In Jackson's recruiting profile updated after he signed a national of intent with the Rams in early 2017, ESPN.com listed him with scholarship offers
from CSU, Arizona, Colorado, Fresno State, Hawaii, Massachusetts, New Mexico, Oregon State, San Jose State, Washington State
and Wyoming.
Yes, Colorado was in there.
Jackson attended Redondo Union High School in Redondo Beach and played football
there his sophomore and junior years before transferrring to Bishop Alemany High in Mission Hills, about 35 miles north, midway
through his junior year.
At the end of his stay at Redondo Union, his father, Ron, had been taking him to Redondo Beach, though
Ron lived and worked in the San Fernando Valley.
"I lived in the Valley and was driving to the South Bay every
day," Jackson said. "It was tough on my dad, going that hour and a half every morning. We just decided I'd go somewhere
that was five minutes away, great school, Catholic school with a pretty good football team."

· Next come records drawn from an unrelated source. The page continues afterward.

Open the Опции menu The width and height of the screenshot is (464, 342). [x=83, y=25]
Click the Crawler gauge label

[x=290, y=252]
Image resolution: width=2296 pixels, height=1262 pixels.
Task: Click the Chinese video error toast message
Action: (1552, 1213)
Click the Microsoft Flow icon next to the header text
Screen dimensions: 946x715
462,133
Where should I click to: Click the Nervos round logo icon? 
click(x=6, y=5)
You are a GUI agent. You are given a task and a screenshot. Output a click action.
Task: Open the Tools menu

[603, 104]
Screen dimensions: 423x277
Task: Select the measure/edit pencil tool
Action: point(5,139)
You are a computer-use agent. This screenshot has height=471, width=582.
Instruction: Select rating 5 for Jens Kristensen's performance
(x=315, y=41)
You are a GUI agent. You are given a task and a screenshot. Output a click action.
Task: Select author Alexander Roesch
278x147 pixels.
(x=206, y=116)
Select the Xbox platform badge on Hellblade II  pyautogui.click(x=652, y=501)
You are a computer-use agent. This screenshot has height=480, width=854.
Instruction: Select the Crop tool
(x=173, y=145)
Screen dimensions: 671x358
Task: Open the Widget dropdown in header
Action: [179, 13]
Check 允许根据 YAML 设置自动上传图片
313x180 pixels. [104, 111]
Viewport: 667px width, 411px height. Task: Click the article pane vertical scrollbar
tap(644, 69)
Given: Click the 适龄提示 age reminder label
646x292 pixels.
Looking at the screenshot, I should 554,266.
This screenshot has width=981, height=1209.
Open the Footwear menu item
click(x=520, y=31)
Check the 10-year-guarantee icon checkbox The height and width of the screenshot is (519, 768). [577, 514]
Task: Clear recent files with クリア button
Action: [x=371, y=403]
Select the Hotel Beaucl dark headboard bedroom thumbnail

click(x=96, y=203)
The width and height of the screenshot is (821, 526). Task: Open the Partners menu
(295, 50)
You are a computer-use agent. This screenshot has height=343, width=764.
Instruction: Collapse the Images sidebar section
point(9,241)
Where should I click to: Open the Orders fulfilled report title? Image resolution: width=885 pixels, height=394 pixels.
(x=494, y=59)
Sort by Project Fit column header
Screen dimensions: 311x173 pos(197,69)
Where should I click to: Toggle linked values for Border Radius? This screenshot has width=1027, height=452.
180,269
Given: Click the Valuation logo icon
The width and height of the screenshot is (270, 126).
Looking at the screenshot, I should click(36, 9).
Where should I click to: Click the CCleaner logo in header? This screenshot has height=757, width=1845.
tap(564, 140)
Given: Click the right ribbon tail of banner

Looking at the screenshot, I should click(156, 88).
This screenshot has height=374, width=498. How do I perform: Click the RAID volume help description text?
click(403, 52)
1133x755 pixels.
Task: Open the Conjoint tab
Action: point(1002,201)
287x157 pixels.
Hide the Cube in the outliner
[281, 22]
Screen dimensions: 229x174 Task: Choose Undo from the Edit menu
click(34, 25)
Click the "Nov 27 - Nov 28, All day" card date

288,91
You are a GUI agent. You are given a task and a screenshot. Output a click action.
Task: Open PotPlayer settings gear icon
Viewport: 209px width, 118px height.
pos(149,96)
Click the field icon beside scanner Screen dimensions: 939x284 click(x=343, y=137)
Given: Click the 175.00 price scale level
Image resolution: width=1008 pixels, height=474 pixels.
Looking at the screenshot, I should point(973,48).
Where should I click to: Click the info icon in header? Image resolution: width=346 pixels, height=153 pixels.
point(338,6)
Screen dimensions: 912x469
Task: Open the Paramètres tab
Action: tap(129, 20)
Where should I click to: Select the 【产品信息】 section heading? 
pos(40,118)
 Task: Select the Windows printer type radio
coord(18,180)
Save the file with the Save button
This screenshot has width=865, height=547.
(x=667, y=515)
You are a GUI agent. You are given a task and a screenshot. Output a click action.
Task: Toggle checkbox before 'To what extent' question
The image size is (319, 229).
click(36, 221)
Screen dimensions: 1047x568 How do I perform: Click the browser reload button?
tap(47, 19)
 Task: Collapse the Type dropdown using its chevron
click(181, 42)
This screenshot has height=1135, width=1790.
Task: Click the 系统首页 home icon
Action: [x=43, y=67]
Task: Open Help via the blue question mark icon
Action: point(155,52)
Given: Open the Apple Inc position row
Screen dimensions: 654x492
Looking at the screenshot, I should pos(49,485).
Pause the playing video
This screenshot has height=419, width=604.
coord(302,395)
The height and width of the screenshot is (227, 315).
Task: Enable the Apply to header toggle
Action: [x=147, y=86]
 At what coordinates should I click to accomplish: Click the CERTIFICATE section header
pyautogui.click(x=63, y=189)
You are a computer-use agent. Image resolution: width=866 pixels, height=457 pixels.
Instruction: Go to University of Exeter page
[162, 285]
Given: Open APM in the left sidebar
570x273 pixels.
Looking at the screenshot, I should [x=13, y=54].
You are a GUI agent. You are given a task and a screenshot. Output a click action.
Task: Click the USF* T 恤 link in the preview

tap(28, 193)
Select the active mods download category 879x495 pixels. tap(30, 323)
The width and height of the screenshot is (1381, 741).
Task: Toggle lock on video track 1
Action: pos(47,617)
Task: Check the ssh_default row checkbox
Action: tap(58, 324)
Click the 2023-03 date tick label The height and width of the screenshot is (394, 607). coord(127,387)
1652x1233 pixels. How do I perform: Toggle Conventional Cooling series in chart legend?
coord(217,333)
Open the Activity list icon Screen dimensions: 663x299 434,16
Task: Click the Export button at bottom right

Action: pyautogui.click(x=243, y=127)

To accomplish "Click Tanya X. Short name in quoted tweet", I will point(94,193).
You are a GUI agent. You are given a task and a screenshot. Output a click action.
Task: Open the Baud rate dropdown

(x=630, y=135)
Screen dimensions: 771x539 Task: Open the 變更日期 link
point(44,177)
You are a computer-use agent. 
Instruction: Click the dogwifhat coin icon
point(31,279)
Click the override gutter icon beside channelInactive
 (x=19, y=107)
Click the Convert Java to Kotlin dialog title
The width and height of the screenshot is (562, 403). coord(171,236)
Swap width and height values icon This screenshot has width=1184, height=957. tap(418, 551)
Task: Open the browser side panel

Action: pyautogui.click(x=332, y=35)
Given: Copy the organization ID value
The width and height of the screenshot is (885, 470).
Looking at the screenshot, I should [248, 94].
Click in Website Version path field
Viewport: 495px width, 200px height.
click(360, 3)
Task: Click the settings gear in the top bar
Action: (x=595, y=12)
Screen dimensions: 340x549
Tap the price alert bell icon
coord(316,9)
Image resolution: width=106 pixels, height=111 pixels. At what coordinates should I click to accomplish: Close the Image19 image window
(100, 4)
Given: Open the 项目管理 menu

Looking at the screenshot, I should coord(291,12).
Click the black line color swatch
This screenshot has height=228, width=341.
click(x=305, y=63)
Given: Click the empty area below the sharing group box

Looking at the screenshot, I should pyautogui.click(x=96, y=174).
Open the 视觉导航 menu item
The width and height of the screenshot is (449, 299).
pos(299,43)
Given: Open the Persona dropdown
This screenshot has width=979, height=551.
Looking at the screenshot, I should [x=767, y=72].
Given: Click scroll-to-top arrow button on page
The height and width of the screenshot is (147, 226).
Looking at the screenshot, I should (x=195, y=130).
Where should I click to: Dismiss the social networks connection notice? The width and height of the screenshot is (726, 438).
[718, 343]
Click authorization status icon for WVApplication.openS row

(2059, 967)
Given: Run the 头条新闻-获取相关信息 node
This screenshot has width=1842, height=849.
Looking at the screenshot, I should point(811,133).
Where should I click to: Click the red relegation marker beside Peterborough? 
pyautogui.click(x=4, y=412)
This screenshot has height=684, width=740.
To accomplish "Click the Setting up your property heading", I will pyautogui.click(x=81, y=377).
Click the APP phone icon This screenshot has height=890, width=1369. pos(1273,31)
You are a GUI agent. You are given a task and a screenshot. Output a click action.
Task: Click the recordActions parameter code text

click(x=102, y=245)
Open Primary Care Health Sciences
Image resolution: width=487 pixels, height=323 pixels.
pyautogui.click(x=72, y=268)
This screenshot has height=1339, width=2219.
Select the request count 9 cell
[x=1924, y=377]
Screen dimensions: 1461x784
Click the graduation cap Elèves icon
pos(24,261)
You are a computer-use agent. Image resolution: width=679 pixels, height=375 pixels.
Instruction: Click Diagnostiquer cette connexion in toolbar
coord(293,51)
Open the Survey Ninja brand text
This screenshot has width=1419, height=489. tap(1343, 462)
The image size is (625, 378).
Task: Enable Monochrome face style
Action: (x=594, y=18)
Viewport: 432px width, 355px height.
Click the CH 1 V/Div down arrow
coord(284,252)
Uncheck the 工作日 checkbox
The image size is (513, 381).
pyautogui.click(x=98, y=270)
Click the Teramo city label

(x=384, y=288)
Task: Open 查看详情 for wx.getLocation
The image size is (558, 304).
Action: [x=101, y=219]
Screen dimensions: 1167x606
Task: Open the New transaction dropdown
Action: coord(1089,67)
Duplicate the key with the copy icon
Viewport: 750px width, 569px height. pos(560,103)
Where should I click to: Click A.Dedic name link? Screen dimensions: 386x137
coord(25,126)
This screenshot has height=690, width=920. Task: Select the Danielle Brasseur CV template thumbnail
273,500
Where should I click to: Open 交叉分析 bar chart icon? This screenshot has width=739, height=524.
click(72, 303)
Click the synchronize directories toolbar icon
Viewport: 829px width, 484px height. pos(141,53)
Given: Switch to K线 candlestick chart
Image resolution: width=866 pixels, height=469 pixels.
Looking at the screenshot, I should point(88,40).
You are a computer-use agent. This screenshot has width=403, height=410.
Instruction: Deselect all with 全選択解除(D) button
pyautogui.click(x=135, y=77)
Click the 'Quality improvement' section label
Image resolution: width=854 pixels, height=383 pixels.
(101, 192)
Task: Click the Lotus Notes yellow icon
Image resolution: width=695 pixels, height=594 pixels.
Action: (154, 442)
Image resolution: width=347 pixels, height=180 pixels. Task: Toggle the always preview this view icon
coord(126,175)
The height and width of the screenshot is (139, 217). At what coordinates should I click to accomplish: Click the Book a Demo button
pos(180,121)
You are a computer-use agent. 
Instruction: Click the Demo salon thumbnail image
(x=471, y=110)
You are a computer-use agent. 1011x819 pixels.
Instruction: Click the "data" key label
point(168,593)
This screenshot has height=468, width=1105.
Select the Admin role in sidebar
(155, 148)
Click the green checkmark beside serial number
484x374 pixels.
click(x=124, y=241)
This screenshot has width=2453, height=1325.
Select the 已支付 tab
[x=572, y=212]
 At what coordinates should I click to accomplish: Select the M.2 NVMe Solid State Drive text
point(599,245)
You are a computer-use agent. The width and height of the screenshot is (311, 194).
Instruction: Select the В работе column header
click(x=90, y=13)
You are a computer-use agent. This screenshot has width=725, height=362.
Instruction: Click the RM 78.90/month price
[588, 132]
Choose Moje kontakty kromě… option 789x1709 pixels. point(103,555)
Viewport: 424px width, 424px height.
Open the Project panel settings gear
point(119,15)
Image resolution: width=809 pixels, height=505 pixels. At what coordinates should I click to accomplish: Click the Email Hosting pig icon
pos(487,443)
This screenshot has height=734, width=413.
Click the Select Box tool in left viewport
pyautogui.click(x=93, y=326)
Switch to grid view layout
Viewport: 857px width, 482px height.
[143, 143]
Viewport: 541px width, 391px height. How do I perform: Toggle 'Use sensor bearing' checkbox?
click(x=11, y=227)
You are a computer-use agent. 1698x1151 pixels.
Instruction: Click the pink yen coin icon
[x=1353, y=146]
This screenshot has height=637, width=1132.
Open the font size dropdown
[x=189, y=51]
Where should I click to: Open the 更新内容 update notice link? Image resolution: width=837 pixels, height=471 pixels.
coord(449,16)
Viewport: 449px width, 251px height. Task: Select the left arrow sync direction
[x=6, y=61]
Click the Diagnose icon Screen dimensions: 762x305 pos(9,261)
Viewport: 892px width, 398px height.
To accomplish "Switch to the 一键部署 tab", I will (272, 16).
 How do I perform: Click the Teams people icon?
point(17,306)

He said that on the day he transferred
to Bishop Alemany, he had just taken an entrance test when the schooll's football coach found him and announced that CU assistant
coach Darian Hagan wanted to talk with him.
"They offered me on the day I transferred," Jackson said of the Buffaloes.
Jackson called
Hagan "a real good dude. He came out and said, 'We've been watching you, you have a scholarship,' and I was really shocked.
I had never heard from them until that day. I was, 'Wow!'"
After finishing
his junior year at Bishop Alemany, Jackson announced via his Twitter his "commitment" to Arizona. But as is so often
the case, he changed his mind by the national letter of intent signing date about eight months later and instead signed with
CSU. (The use of the term "commitment" at that point of the recruiting process -- even when qualified as "verbal"
-- continues to be a joke, but remains the norm.)
Jackson said the CSU staff was recruiting him
early and that the Rams offered him a scholarship during his sophomore year at Redondo Union.
"I didn't know too much
about them," Jackson said. "I'd seen Rashard. watched his tape and said, 'Man, he's really good,' so I kept tabs.
They kept recruiting me that following year, but then I had the commitment to Arizona. I was set to go to Arizona, but then
I took a visit there. I liked Arizona a lot. It was a great environment, great team, great teammates. But then I took a visit
here and it was something I never had experienced before. I loved the atmosphere, I loved the team, I loved my soon-to-be
teammates. The staff was amazing and builing that new stadium helped too."
Two weeks after his official visit to Arizona, he announced his "decommitment" on Twitter.
Following his visit to Fort Collins, he signed with the Rams in February 2017.
Why not CU -- the Rams' in-state rival and opponent in the Aug. 30 Rocky
Mountain Showdown at Broncos Stadium at Mile High? (Hagan, by the way, is a holdover from the Mike MacIntyre staff and is
running backs coach under Mel Tucker.)
"I don't know," Jackson said. "Me and the coaches didn't have that relationship.
We talked once in a while, but it wasn't as much as we talked here and with Arizona."
At6 CSU, Jackson didn't redshirt and played as a true freshman in 2017, and he
had 15 catches for 265 yards and two touchdowns.
"I'm glad
I got my feet wet," he said. "I'm glad I got an opportunity to learn this offense by playing it. You learn better
when you're actually doing something. I'm glad I didn't redshirt, I'm glad I had the opportunity to play with these guys.
Mentally, I've gotten a lot tougher. Physically, I got a lot stronger. I've gained probably 25 pounds since I've been here.
I got faster as well. It's just the mental things, the Xs and Os of football. I've learned a lot more of the playbook, and
watching film and watching my opponent.
"I
learned every (receiver) position by being here and watching those guys, watching how they ran certain routes. I watched the
route the ran, and now it's the routes I have to run because I'm in that position now."